When 'n' is super big, $e^{nx}$ (an exponential function) grows much, much faster than $n^2$ (a polynomial function). It's like a cheetah racing a snail! No matter how big $n^2$ gets, $e^{nx}$ will always win in the end for any $x>0$. So, the bottom of the fraction gets infinitely larger than the top, which means the whole fraction goes to zero. So, $\lim _{n \rightarrow \infty} f(x) = 0$.

**(c) Evaluating the integral:**
This part asks us to find the area under the curve from $x=0$ to $x=1$ for each 'n'. We use a cool math tool called "integration by parts" for this. It's like breaking down a tough problem into smaller, easier pieces.
The formula we get after doing the integration is $1 - (n+1)e^{-n}$.

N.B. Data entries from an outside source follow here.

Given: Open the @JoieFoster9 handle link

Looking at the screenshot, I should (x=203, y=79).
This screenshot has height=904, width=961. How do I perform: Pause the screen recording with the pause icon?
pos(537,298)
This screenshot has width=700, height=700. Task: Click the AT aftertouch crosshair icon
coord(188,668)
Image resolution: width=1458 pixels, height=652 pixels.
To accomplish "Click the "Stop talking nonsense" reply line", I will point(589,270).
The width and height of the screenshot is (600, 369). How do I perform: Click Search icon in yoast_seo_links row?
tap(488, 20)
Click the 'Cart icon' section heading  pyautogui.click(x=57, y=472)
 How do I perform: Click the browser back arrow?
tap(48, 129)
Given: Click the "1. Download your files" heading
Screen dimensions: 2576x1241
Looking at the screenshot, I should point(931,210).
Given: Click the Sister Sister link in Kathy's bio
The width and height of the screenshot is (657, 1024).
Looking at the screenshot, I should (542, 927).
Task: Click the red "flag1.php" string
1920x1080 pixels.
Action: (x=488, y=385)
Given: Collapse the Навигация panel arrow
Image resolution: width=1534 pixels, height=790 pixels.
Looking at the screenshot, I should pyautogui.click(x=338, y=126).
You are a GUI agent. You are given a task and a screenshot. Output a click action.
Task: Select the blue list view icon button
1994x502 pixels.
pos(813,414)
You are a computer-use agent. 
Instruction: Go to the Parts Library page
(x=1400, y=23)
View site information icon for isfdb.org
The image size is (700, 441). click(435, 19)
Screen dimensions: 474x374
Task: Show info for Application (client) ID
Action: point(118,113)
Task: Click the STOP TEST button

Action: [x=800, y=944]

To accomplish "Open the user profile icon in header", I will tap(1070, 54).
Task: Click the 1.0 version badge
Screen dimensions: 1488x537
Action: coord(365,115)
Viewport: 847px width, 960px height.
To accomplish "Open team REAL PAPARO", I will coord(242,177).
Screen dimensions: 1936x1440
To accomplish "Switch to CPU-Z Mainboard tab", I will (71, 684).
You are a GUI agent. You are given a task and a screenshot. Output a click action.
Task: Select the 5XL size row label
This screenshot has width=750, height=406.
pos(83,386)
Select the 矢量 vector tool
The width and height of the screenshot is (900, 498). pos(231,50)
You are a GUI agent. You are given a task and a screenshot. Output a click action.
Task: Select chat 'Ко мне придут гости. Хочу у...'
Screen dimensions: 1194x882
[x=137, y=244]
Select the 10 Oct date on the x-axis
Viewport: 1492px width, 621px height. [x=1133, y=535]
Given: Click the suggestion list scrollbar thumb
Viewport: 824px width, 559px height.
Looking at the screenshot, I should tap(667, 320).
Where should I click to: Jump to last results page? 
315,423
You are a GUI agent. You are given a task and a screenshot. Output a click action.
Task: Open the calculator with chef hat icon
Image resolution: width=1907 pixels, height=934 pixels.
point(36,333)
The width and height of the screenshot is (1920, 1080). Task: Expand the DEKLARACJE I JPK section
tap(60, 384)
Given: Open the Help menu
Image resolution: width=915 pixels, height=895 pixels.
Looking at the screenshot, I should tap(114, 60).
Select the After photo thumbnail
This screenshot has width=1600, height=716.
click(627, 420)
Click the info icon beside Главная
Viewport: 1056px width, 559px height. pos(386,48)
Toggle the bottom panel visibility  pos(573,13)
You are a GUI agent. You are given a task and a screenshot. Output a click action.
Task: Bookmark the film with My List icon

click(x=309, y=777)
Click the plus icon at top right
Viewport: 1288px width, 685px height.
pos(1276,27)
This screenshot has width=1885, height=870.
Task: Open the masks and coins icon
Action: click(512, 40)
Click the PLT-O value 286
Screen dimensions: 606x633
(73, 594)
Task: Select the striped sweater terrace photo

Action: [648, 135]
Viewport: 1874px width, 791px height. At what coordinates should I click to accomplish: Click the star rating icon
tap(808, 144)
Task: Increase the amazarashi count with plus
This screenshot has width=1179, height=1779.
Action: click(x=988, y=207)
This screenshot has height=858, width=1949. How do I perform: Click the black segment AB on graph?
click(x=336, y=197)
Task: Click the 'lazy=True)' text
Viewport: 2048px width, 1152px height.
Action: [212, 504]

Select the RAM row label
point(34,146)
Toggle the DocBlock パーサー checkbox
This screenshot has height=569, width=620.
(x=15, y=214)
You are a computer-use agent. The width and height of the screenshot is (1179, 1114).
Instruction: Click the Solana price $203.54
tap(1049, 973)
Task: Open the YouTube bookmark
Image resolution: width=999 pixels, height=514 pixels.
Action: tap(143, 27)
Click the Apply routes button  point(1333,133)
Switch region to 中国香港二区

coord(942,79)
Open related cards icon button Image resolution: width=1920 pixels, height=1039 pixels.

Now, we just plug in $n=1, 2, 3, 4, 5, 6$ into this formula:
- For $n=1$: $1 - (1+1)e^{-1} = 1 - 2/e \approx 0.264$
- For $n=2$: $1 - (2+1)e^{-2} = 1 - 3/e^2 \approx 0.594$
- For $n=3$: $1 - (3+1)e^{-3} = 1 - 4/e^3 \approx 0.801$
- For $n=4$: $1 - (4+1)e^{-4} = 1 - 5/e^4 \approx 0.908$
- For $n=5$: $1 - (5+1)e^{-5} = 1 - 6/e^5 \approx 0.959$
- For $n=6$: $1 - (6+1)e^{-6} = 1 - 7/e^6 \approx 0.983$
Look at these numbers! They are getting closer and closer to something.

**(d) Guessing and justifying the limit of the integral:**
From our calculations in part (c), it looks like the values are getting closer and closer to 1. So, my guess is that the limit is 1.
To be super sure, we look at the formula we found for the integral: $1 - (n+1)e^{-n}$.
Now we want to see what happens to this as 'n' gets super, super big: $\lim_{n \rightarrow \infty} (1 - (n+1)e^{-n})$.
We just need to figure out what happens to the $(n+1)e^{-n}$ part. We can rewrite it as $\frac{n+1}{e^n}$.
Again, like in part (b), the exponential $e^n$ grows much faster than the polynomial $(n+1)$. So, as 'n' goes to infinity, $\frac{n+1}{e^n}$ goes to 0.
This means the whole expression becomes $1 - 0 = 1$.
So, my guess was right! The limit of the integral is 1. It makes sense because the function becomes more and more "spiky" right at $x=0$, and the area under that very sharp spike in the tiny region around $x=0$ approaches 1.